Work instruction: Copy each entry as it stands, leaving nothing out.

=-=-=

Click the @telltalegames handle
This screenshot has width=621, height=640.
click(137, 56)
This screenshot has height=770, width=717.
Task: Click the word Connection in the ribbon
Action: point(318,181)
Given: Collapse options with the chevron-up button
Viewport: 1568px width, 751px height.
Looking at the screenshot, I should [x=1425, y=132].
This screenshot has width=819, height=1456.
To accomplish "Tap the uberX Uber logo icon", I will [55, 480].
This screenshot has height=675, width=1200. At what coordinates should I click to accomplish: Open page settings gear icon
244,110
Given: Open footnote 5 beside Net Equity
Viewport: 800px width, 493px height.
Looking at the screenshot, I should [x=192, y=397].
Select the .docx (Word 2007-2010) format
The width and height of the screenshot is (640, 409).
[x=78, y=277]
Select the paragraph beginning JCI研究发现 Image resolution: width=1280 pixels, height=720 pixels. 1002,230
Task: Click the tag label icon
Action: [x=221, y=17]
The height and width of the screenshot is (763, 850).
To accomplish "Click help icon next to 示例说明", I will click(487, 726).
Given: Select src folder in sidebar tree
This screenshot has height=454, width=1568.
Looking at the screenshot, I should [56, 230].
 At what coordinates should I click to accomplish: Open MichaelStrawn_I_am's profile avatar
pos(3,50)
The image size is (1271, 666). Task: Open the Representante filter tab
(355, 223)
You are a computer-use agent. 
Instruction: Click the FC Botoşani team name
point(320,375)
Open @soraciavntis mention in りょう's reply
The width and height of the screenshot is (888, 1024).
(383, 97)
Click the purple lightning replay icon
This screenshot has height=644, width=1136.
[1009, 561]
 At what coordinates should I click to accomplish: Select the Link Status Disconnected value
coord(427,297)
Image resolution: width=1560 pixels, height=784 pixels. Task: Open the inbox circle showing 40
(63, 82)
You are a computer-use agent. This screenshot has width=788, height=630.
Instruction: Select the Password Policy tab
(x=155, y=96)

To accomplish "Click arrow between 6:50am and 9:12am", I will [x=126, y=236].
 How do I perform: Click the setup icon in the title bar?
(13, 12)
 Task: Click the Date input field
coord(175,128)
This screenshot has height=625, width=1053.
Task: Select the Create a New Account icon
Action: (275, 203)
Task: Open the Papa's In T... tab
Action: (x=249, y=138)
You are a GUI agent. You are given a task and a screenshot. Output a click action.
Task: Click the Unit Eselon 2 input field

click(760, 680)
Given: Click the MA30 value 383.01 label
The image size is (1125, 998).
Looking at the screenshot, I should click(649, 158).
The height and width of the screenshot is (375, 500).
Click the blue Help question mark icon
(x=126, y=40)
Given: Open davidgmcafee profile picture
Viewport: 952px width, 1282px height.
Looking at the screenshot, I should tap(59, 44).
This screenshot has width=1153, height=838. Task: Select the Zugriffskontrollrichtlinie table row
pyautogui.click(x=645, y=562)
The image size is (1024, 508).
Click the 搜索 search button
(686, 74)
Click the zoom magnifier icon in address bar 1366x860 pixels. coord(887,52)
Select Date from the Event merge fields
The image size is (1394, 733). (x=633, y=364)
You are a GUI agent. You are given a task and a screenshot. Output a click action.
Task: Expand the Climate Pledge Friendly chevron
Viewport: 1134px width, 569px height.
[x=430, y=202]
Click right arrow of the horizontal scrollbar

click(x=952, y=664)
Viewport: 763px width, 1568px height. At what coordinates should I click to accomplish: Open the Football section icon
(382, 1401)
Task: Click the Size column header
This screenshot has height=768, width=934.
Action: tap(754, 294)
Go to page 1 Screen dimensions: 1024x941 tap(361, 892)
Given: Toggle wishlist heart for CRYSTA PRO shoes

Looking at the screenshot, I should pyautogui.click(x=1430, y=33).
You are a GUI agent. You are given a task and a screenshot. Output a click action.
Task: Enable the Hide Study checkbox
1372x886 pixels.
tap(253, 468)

=-=-=

Written response:
Click the @telltalegames handle
This screenshot has width=621, height=640.
click(137, 56)
This screenshot has height=770, width=717.
Task: Click the word Connection in the ribbon
Action: point(318,181)
Given: Collapse options with the chevron-up button
Viewport: 1568px width, 751px height.
Looking at the screenshot, I should [x=1425, y=132].
This screenshot has width=819, height=1456.
To accomplish "Tap the uberX Uber logo icon", I will [55, 480].
This screenshot has height=675, width=1200. At what coordinates should I click to accomplish: Open page settings gear icon
244,110
Given: Open footnote 5 beside Net Equity
Viewport: 800px width, 493px height.
Looking at the screenshot, I should [x=192, y=397].
Select the .docx (Word 2007-2010) format
The width and height of the screenshot is (640, 409).
[x=78, y=277]
Select the paragraph beginning JCI研究发现 Image resolution: width=1280 pixels, height=720 pixels. 1002,230
Task: Click the tag label icon
Action: [x=221, y=17]
The height and width of the screenshot is (763, 850).
To accomplish "Click help icon next to 示例说明", I will click(487, 726).
Given: Select src folder in sidebar tree
This screenshot has height=454, width=1568.
Looking at the screenshot, I should [56, 230].
 At what coordinates should I click to accomplish: Open MichaelStrawn_I_am's profile avatar
pos(3,50)
The image size is (1271, 666). Task: Open the Representante filter tab
(355, 223)
You are a computer-use agent. 
Instruction: Click the FC Botoşani team name
point(320,375)
Open @soraciavntis mention in りょう's reply
The width and height of the screenshot is (888, 1024).
(383, 97)
Click the purple lightning replay icon
This screenshot has height=644, width=1136.
[1009, 561]
 At what coordinates should I click to accomplish: Select the Link Status Disconnected value
coord(427,297)
Image resolution: width=1560 pixels, height=784 pixels. Task: Open the inbox circle showing 40
(63, 82)
You are a computer-use agent. This screenshot has width=788, height=630.
Instruction: Select the Password Policy tab
(x=155, y=96)

To accomplish "Click arrow between 6:50am and 9:12am", I will [x=126, y=236].
 How do I perform: Click the setup icon in the title bar?
(13, 12)
 Task: Click the Date input field
coord(175,128)
This screenshot has height=625, width=1053.
Task: Select the Create a New Account icon
Action: (275, 203)
Task: Open the Papa's In T... tab
Action: (x=249, y=138)
You are a GUI agent. You are given a task and a screenshot. Output a click action.
Task: Click the Unit Eselon 2 input field

click(760, 680)
Given: Click the MA30 value 383.01 label
The image size is (1125, 998).
Looking at the screenshot, I should click(649, 158).
The height and width of the screenshot is (375, 500).
Click the blue Help question mark icon
(x=126, y=40)
Given: Open davidgmcafee profile picture
Viewport: 952px width, 1282px height.
Looking at the screenshot, I should tap(59, 44).
This screenshot has width=1153, height=838. Task: Select the Zugriffskontrollrichtlinie table row
pyautogui.click(x=645, y=562)
The image size is (1024, 508).
Click the 搜索 search button
(686, 74)
Click the zoom magnifier icon in address bar 1366x860 pixels. coord(887,52)
Select Date from the Event merge fields
The image size is (1394, 733). (x=633, y=364)
You are a GUI agent. You are given a task and a screenshot. Output a click action.
Task: Expand the Climate Pledge Friendly chevron
Viewport: 1134px width, 569px height.
[x=430, y=202]
Click right arrow of the horizontal scrollbar

click(x=952, y=664)
Viewport: 763px width, 1568px height. At what coordinates should I click to accomplish: Open the Football section icon
(382, 1401)
Task: Click the Size column header
This screenshot has height=768, width=934.
Action: tap(754, 294)
Go to page 1 Screen dimensions: 1024x941 tap(361, 892)
Given: Toggle wishlist heart for CRYSTA PRO shoes

Looking at the screenshot, I should pyautogui.click(x=1430, y=33).
You are a GUI agent. You are given a task and a screenshot. Output a click action.
Task: Enable the Hide Study checkbox
1372x886 pixels.
tap(253, 468)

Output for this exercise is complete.